Chameleon: A MatMul-Free TCN Accelerator for End-to-End Few-Shot and Continual Learning from Sequential Data
Chameleon is the first chip carrying out end-to-end FSL and CL with temporal data (no off-chip embedder, all weights on-chip), with three key innovations all validated in silicon:
-
Chameleon builds on a reformulation of Prototypical Networks to integrate FSL/CL directly as part of the inference process, with only 0.5% logic area and negligible latency/power overheads. Simple yet powerful: we show the first 250-class demonstration of CL with Omniglot, also exceeding the accuracy of previous FSL-only demonstrations.
-
Chameleon uses temporal convolutional networks (TCNs) as an efficient embedder for temporal data. This choice simultaneously enables (i) accuracy/power performance on-par or exceeding state-of-the-art inference-only accelerators for keyword spotting (93.3% at 3.1μW real-time power on Google Speech Commands), and (ii) efficiently dealing with >10^4 context lengths, demonstrating competitive performance also when directly processing 16kHz raw audio (demonstrated for the first time end-to-end on-chip, to the best of our knowledge).
-
Small or large on-chip TCN? Learning- or inference-focused execution? Emphasis on throughput or low static power? Chameleon can efficiently support all of these application-dependent choices, thanks to a reconfigurable PE array.
In case you decide to use the Chameleon source code for academic or commercial use, we would appreciate it if you let us know; feedback is welcome.
Note: the documentation of Chameleon is currently work in progress! Feel free to open an issue if there is something that is unclear.
src/
: RTL (Verilog) source codescripts/
: Scripts for Verilog formatting and configs for various waveviewerschameleon/
core/
: Core Python code to load and run trained nets and to communicate with the ASIC.fpga_bridge/
: Python code that runs on the FPGA to interface with the ASIC.sim/
: Simulation code for the ASIC.
nets/
: Pre-trained networks in quantized state dict format used in the experiments.
Run: bender update
to install the necessary Verilog dependencies. Always run make
to generate all required Verilog code before synthesizing or simulating the hardware.
To use only the core Python code from Chameleon, simply run pip install .
from the project root. If you also want to use the FPGA bridge code, run pip install . [fpga_bridge]
. Finally, if you want to run the simulation code, run pip install . [sim]
.
Chameleon is tested using the cocotb
framework. To run all full system tests, go into the test/
directory and run:
python test_chameleon.py
To run the tests for individual components, run:
python test_pe.py
python test_pe_array.py
python test_argmax_tree.py
Install the required package for TCN networks from here.
from tcn_lib import TCN
# Model for sequential MNIST task (1 input, 10 outputs, 8 layers of 32 channels, kernel size 7)

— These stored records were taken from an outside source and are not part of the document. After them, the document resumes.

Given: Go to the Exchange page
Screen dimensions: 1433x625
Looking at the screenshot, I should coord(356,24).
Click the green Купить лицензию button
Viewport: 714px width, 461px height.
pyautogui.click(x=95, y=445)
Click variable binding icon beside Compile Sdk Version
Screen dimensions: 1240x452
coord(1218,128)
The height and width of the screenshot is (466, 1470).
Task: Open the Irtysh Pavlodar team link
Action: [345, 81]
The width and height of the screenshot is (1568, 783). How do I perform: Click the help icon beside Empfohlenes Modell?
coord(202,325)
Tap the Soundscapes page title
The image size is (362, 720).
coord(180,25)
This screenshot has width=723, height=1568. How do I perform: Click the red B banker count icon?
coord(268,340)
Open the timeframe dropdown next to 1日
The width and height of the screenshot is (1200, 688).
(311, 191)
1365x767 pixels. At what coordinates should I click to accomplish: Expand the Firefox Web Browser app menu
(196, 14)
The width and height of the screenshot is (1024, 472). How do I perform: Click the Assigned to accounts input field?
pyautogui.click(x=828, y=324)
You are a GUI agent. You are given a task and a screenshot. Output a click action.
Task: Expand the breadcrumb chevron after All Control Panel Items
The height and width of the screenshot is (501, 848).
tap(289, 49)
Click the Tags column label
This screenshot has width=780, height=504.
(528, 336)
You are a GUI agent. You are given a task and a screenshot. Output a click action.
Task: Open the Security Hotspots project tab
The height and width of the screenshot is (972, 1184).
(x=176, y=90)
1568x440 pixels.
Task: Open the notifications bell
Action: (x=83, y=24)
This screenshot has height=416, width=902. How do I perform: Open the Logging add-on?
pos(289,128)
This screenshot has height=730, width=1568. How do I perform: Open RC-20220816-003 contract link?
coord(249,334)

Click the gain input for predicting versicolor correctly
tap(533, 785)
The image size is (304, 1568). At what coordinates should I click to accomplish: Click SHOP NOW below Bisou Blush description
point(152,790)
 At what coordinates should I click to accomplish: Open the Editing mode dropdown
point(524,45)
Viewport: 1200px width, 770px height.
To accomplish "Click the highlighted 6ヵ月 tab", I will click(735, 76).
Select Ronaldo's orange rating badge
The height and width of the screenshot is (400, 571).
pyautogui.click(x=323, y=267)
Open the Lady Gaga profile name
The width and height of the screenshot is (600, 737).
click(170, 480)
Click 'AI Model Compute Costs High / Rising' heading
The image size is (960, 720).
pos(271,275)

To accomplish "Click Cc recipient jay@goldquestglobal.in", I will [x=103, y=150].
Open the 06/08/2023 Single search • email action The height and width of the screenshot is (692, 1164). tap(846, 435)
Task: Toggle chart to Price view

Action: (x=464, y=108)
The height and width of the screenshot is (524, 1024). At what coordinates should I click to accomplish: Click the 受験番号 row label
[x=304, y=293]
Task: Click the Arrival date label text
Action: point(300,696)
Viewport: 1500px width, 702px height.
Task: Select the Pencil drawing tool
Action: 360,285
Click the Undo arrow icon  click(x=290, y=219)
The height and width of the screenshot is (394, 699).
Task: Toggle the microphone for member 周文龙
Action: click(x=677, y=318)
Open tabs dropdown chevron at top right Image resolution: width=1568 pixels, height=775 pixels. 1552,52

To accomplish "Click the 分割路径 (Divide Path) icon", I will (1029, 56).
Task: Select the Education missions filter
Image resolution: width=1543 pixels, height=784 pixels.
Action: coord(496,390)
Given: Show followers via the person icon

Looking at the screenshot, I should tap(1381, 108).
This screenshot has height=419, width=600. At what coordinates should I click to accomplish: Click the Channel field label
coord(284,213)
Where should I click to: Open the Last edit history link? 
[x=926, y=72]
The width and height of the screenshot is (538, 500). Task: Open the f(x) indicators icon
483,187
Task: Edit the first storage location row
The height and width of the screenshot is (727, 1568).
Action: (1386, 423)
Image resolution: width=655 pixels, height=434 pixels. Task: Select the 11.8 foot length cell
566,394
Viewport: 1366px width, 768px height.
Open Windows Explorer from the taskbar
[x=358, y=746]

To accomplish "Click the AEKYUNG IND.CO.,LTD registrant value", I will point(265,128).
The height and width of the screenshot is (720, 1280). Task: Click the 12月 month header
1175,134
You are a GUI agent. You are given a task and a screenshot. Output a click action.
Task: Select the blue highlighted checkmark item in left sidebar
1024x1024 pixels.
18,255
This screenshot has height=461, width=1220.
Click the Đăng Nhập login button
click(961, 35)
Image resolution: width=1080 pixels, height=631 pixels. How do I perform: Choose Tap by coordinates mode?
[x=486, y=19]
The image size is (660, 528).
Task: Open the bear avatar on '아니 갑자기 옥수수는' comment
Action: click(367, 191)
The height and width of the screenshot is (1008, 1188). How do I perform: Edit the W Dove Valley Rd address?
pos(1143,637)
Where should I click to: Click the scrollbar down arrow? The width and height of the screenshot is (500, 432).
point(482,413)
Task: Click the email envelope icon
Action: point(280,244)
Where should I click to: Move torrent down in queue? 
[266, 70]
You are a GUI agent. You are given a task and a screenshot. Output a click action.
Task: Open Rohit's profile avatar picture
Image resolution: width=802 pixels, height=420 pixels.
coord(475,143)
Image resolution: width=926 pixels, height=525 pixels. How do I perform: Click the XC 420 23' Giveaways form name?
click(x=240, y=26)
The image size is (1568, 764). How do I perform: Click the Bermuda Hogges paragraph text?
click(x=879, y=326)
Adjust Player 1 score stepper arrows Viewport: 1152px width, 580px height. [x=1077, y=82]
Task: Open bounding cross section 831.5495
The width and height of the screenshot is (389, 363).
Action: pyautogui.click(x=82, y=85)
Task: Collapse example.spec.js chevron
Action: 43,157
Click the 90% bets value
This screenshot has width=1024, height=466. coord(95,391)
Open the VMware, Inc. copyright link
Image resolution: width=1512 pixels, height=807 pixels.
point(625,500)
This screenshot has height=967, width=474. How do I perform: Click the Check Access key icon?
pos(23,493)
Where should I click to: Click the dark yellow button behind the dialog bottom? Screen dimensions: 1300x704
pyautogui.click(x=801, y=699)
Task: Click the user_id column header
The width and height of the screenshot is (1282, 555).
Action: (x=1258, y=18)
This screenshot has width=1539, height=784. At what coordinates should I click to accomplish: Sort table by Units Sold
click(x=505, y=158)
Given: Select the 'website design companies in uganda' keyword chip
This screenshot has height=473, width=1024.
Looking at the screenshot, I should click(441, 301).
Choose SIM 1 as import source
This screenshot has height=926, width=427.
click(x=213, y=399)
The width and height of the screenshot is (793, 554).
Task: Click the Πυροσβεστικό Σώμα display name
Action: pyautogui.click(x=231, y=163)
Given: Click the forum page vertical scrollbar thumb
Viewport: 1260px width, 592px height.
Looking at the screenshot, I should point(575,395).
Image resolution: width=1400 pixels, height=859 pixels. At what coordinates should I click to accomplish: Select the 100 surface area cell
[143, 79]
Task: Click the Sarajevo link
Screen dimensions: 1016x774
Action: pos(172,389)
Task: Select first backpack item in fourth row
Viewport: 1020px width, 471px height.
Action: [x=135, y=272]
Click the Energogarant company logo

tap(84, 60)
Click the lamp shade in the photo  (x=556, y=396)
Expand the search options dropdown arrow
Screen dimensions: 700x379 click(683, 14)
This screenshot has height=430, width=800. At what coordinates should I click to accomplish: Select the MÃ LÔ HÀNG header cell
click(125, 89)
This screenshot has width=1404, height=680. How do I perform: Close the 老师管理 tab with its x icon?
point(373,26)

model = TCN(1, 10, [32] * 8, 7)
# Perform training in any way you want
dataset = ...
for epoch in range(10):
for batch in dataset:
...
loss = ...
loss.backward()
...
optimizer.step()
...
All experiments described in our paper were conducted using our fully open-source AutoLightning framework, which builds on PyTorch Lightning while adding support for detailed hyperparameter tracking, sweeping, and specialized training recipes, such as prototypical learning and quantization-aware training. However, you can of course use any framework you like to train your TCN model.
Install the required package for configurable quantization-aware-training from here.
from brevitas_utils import create_qat_ready_model, get_quant_state_dict, save_quant_state_dict, QuantConfig
WEIGHT_BIT_WIDTH = 4
ACT_BIT_WIDTH = 4
BIAS_BIT_WIDTH = 15
ACCUMULATION_BIT_WIDTH = 18
# Define quantization configurations (see for more details: https://xilinx.github.io/brevitas/tutorials/tvmcon2021.html#Inheriting-from-a-quantizer)
weight_quant_cfg = QuantConfig(
base_classes=["Int8WeightPerTensorPowerOfTwo"],
kwargs={"bit_width": WEIGHT_BIT_WIDTH, "narrow_range": False}
)
act_quant_cfg = QuantConfig(
base_classes=["ShiftedParamFromPercentileUintQuant"],
kwargs={"bit_width": ACT_BIT_WIDTH, "collect_stats_steps": 1500}
)
bias_quant_cfg = QuantConfig(
base_classes= ["Int16Bias"],
kwargs={"bit_width": BIAS_BIT_WIDTH}
)
# Make sure to define output quantization in case of prototypical training
output_quant_cfg = None
load_float_weights_into_model = True # Reuse weights from the floating point model
calibration_setup = None # Do not calibrate (via: https://xilinx.github.io/brevitas/tutorials/tvmcon2021.html#Calibration-based-post-training-quantization) the model. Optionally configure for better model performance and/or faster convergence
skip_modules = [] # Quantize all modules
# Create a QAT-ready model
qat_ready_model = create_qat_ready_model(model,
weight_quant_cfg,
act_quant_cfg,
bias_quant_cfg,
load_float_weights_into_model=load_float_weights_into_model,
calibration_setup=calibration_setup,
skip_modules=skip_modules)
# Retrain for a few more epochs with a smaller learning rate to recover accuracy
# Get quantized weights and biases
quant_state_dict = get_quant_state_dict(qat_ready_model, (1, 1, 100))
# Export model
save_quant_state_dict(quant_state_dict, "quant_model.pkl")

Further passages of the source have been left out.